DATES: Please send us your comments on or before November 24, 2021.

ADDRESSES: For accuracy and efficiency reasons, please submit comments 
by email or through FCA's website. We do not accept comments submitted 
by facsimiles (fax), as faxes are difficult for us to process and 
achieve compliance with section 508 of the Rehabilitation Act of 1973. 
Please do not submit your comment multiple times via different methods. 
You may submit comments by any of the following methods:
     Email: Send us an email at [email protected].
     FCA Website: https://www.fca.gov. Click inside the ``I want 
to. . .'' field near the top of the page; select ``comment on a pending 
regulation'' from the dropdown menu; and click ``Go.'' This takes you 
to an electronic public comment form.
     Mail: Kevin J. Kramp, Director, Office of Regulatory 
Policy, Farm Credit Administration, 1501 Farm Credit Drive, McLean, VA 
22102-5090.
    You may review copies of comments we receive on our website at 
https://www.fca.gov. Once you are on the website, click inside the ``I 
want to. . .'' field near the top of the page; select ``find comments 
on a pending regulation'' from the dropdown menu; and click ``Go.'' 
This will take you to the Comment Letters page where you can select the 
regulation for which you would like to read the public comments.
    We will show your comments as submitted, including any supporting 
data provided, but for technical reasons we may omit items such as 
logos and special characters.
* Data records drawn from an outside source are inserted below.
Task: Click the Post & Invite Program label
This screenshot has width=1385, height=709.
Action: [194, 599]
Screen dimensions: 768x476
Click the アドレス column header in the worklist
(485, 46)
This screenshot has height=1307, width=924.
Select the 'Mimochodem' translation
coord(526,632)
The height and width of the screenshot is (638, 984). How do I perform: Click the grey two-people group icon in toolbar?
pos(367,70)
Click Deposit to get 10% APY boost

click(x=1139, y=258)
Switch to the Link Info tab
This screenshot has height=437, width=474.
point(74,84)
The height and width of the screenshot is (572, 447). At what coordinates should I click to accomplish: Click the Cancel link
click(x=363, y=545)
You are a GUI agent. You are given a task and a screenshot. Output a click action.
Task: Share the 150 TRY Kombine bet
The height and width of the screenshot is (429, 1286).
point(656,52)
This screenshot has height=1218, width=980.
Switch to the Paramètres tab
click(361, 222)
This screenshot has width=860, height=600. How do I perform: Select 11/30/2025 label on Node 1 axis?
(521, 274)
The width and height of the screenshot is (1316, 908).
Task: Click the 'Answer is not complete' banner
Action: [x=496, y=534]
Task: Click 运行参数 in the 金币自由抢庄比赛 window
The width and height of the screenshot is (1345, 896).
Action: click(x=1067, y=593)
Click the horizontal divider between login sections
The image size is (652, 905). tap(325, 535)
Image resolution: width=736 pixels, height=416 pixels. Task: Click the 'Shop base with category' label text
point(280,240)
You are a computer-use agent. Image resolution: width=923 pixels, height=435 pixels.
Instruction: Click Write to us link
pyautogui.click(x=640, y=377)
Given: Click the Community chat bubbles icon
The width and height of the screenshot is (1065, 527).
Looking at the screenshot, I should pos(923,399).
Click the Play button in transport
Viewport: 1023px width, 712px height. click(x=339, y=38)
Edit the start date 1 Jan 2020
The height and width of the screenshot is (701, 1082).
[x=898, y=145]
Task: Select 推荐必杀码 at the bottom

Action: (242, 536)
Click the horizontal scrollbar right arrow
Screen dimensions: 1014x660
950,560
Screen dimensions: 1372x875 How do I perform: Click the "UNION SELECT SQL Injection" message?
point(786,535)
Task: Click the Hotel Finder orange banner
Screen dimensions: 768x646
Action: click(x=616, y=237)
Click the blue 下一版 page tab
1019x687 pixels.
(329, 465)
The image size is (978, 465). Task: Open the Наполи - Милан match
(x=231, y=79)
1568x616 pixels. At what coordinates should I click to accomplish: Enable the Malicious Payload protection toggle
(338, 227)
Identifying information that you provide, 
such as phone numbers and addresses, will be publicly available. 
However, we will attempt to remove email addresses to help reduce 
internet spam. You may also review comments at our office in McLean, 
Virginia. Please call us at (703) 883-4056 or email us at [email protected] to make an appointment.

FOR FURTHER INFORMATION CONTACT: 
    Technical information: Ryan Leist, [email protected], Senior 
Accountant, or Jeremy R. Edelstein, [email protected], Associate 
Director, Finance and Capital Markets Team, Office of Regulatory 
Policy, Farm Credit Administration, McLean, VA 22102-5090, (703) 883-
4414, TTY (703) 883-4056 or [email protected]; or

[[Page 47602]]

    Legal information: Jennifer Cohn, [email protected], Senior Counsel, 
Office of General Counsel, Farm Credit Administration, McLean, VA 
22102-5090, (720) 213-0440, TTY (703) 883-4056.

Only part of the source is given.